Merv’s Weekly Uranium Review
for week ending 03 June 2011
Merv’s Daily Uranium Index
Market Data for Friday 03 Jun 2011
Note that the volume is an average volume of round lot sales for the 50 component stocks. For total volume, multiply by 5000.
Note that additional charts of the Indices were posted earlier and should be viewed during this commentary.
The bounce off the previous low level lasted a little over a week and now we are back to the down side. Just my guess but I still don’t think that the down side will penetrate into new low levels. That previous intra-day low of March 15th is still expected to hold. If it does so and we do end up with a rally from these levels then that would be very significant. We would then have what technicians call a double bottom, a strong bullish pattern. Although the long term momentum indicator still provided a negative lower low at the Index recent low point the other momentum indicators indicate a strengthening in the Index at that low. The intermediate and short term indicators had higher lows than the plunge low. The volume indicator continues to make new bear market lows but this is more of a function of daily minor negative Index moves than any sudden negative volume action.
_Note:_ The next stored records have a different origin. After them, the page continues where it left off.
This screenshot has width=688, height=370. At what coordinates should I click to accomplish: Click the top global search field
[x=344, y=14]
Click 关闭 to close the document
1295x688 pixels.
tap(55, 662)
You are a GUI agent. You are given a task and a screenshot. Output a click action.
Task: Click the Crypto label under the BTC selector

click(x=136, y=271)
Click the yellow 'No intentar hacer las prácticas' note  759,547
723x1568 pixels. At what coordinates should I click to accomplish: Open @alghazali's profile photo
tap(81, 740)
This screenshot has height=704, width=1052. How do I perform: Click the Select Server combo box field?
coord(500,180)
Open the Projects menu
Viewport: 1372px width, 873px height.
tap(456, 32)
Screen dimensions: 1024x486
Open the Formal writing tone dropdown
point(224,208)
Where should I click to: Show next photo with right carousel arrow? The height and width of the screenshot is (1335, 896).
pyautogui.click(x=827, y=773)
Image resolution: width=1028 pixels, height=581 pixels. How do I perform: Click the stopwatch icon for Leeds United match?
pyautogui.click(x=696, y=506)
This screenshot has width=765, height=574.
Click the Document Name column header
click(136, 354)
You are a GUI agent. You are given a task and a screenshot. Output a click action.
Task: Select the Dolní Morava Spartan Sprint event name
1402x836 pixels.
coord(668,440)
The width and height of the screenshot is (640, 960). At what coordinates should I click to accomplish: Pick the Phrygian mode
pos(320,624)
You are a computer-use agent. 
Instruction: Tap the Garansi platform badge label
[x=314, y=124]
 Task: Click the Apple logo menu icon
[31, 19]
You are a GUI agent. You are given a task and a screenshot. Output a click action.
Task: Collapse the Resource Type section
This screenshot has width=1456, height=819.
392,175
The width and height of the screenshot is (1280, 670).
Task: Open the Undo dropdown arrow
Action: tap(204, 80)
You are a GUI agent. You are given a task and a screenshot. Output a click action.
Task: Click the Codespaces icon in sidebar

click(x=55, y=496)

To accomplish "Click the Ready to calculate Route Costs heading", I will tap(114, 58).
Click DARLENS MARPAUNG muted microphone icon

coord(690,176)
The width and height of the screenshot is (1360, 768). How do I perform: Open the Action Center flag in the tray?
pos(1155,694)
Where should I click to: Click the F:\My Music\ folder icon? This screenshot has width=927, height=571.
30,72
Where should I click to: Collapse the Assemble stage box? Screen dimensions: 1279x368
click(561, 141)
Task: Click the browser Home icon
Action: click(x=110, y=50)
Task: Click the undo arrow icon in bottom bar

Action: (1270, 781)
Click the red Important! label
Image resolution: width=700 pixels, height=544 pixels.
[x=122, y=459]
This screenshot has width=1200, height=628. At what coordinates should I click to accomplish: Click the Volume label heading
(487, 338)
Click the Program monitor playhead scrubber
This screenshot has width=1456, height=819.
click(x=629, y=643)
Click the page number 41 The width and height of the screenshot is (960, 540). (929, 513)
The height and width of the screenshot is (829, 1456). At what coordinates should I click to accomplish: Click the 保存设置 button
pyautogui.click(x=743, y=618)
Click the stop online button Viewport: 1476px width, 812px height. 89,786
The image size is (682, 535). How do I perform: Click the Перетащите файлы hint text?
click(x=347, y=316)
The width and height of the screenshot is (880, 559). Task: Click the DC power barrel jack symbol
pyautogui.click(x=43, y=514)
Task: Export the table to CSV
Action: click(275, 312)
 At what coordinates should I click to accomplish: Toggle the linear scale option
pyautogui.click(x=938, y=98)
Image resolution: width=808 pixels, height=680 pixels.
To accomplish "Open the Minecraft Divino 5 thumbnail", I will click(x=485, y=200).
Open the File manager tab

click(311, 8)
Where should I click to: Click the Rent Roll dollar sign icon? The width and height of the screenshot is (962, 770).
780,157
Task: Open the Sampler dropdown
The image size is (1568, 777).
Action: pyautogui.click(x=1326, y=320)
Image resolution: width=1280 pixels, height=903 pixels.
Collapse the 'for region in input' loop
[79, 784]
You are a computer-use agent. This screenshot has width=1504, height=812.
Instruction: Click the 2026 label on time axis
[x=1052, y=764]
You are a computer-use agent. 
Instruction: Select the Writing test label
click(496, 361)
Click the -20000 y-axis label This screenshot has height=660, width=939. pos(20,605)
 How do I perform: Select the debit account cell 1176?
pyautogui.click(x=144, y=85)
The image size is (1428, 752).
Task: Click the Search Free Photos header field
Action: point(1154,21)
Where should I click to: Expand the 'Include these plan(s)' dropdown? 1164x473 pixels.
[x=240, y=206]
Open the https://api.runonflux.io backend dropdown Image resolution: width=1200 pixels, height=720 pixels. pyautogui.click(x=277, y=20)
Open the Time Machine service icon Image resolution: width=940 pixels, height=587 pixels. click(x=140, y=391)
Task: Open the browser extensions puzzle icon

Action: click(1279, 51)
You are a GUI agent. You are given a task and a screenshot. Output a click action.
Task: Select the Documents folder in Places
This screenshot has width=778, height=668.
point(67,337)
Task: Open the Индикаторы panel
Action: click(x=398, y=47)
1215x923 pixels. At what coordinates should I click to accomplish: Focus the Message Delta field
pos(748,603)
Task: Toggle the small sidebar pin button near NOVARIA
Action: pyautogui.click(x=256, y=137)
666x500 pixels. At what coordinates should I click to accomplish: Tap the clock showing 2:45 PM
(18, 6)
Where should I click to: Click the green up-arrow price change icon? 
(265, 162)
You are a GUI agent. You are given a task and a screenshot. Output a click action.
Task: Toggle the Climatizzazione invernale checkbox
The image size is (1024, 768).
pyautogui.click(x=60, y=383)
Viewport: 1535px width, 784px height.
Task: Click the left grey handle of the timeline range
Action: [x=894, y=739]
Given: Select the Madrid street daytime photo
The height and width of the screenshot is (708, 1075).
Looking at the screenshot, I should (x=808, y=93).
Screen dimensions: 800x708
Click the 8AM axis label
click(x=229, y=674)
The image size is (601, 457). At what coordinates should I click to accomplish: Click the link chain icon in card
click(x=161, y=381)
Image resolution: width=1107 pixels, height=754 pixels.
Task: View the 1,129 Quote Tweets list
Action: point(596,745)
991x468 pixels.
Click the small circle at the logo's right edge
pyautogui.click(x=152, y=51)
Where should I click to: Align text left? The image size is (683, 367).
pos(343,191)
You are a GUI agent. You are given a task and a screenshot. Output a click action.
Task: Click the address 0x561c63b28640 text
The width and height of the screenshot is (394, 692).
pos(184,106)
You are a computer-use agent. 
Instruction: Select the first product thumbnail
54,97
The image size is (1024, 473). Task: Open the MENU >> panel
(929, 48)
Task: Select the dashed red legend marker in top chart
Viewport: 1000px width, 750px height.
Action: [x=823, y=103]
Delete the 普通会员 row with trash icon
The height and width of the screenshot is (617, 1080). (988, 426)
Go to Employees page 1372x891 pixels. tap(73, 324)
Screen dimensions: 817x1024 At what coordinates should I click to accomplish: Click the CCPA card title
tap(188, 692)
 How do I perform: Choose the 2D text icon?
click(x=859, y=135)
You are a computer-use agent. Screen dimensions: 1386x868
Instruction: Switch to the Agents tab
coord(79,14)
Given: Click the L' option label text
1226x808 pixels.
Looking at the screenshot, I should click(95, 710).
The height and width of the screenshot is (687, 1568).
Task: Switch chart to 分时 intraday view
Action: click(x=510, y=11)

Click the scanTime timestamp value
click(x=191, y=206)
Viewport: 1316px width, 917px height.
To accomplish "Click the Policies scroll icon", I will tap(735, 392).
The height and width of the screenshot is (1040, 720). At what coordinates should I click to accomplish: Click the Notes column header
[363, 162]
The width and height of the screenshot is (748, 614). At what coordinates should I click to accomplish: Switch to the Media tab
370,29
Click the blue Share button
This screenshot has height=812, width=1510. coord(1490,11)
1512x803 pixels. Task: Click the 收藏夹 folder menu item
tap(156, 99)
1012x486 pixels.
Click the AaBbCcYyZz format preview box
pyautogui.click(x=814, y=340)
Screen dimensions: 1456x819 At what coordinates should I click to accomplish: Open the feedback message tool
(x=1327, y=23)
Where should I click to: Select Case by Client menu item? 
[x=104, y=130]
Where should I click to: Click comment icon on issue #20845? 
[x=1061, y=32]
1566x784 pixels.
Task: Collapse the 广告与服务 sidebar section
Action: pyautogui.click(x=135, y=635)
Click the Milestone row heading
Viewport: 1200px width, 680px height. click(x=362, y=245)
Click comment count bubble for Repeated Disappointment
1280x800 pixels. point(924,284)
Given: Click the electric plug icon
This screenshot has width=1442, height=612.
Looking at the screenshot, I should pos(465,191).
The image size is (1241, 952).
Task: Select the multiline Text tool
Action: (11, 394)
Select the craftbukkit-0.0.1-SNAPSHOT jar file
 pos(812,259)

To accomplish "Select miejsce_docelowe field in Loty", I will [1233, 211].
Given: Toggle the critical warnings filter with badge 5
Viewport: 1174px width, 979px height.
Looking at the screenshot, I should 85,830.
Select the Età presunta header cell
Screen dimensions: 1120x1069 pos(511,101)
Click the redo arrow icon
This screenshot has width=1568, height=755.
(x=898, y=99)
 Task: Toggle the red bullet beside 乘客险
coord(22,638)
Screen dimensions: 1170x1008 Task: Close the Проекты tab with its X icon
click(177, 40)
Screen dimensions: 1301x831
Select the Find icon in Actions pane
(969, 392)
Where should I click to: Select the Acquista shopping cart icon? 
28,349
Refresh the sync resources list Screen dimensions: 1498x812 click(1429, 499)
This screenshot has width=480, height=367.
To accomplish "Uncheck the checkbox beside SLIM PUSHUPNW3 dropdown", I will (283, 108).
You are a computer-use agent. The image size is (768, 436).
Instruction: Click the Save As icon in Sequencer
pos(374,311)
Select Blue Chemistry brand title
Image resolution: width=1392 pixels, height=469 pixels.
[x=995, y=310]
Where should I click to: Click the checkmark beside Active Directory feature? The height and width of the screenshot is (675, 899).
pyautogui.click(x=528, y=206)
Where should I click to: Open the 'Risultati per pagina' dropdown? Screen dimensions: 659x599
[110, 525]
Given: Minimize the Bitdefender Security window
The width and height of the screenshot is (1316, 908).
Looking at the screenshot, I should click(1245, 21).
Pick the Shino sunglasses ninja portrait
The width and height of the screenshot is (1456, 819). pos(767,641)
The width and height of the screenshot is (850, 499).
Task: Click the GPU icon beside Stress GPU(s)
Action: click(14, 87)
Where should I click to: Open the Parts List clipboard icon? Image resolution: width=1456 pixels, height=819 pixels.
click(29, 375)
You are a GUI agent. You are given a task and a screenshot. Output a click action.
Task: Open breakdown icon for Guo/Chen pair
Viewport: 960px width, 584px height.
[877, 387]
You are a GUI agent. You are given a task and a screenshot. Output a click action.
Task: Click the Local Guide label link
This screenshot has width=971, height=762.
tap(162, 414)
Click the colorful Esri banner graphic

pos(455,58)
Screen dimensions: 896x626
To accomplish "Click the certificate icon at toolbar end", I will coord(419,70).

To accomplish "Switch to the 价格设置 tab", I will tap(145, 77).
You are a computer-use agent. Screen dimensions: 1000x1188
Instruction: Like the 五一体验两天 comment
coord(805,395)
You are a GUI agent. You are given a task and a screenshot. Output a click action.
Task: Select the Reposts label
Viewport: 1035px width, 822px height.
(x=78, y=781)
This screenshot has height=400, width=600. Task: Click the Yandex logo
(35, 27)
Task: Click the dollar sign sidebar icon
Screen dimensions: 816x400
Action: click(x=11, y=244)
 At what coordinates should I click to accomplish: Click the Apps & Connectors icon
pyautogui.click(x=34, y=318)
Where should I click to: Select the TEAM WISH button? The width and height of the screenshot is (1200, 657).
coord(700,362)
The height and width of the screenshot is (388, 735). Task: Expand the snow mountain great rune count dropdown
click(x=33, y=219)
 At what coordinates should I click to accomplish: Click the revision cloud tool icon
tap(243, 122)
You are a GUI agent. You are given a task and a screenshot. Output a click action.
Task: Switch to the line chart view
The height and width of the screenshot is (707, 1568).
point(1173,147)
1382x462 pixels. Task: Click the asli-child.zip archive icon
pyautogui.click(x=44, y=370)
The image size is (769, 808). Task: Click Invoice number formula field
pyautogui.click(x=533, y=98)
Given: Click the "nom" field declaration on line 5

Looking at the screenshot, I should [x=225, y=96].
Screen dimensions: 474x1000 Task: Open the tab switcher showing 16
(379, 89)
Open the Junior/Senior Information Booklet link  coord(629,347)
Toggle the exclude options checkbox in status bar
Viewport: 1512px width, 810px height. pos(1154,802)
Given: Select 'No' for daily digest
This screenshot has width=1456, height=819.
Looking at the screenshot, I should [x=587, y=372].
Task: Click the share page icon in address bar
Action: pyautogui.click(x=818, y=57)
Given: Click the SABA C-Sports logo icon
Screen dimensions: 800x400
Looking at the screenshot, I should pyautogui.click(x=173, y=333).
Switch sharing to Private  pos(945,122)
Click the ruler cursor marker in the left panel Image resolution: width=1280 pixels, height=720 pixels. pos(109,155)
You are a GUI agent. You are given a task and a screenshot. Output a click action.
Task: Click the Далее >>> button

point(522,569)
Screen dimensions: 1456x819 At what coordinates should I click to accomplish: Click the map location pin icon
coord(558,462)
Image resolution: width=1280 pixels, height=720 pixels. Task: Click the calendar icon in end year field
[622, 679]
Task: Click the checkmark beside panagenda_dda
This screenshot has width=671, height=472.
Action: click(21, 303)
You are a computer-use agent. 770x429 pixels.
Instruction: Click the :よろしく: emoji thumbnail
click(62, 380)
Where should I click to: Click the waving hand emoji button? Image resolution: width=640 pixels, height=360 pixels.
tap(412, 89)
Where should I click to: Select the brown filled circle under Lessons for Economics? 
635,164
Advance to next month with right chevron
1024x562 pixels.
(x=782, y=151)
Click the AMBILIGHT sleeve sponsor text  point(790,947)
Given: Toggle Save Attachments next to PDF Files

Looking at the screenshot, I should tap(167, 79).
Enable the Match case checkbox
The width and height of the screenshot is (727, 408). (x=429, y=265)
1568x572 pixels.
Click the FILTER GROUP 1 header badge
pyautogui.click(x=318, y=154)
The daily volume action itself is still very low, which is what one expects during a price (Index) decline.
The Merv’s Daily Uranium Index closed on Friday on the down side with a loss of 1.72 points or 0.94%. There were 15 winners, 25 losers and 10 stocks totally confused. Cameco lost 1.6%, Denison lost 2.4%, Extract was totally confused, Paladin lost 3.4% and Uranium One lost 0.3%. The best daily winner was a tie between Fission Energy and Pitchstone, both with gains of 10.34%. The worst loser was Powertech with a loss of 12.5%. Market Vectors Uranium + Nuclear Energy ETF lost 0.8% while Global X Uranium ETF lost 1.2%.
For the week as a whole the Merv’s Weekly Uranium Index lost 582.04 points or 8.74% (the Daily Index lost 4.68% on the week). There was only one weekly winner, 47 losers and 2 totally confused. Cameco lost 2.6%, Denison lost 10.5%, Extract lost 3.5%, Paladin lost 8.2% and Uranium One lost 9.5%. The best weekly winner out of that single one winner was, the single one winner, Altius with a weekly gain of 1.0%. The worst loser was Uracan with a weekly loss of 23.3%. Market Vectors Uranium + Nuclear Energy ETF lost 2.9% while Global X Uranium ETF lost 7.3%.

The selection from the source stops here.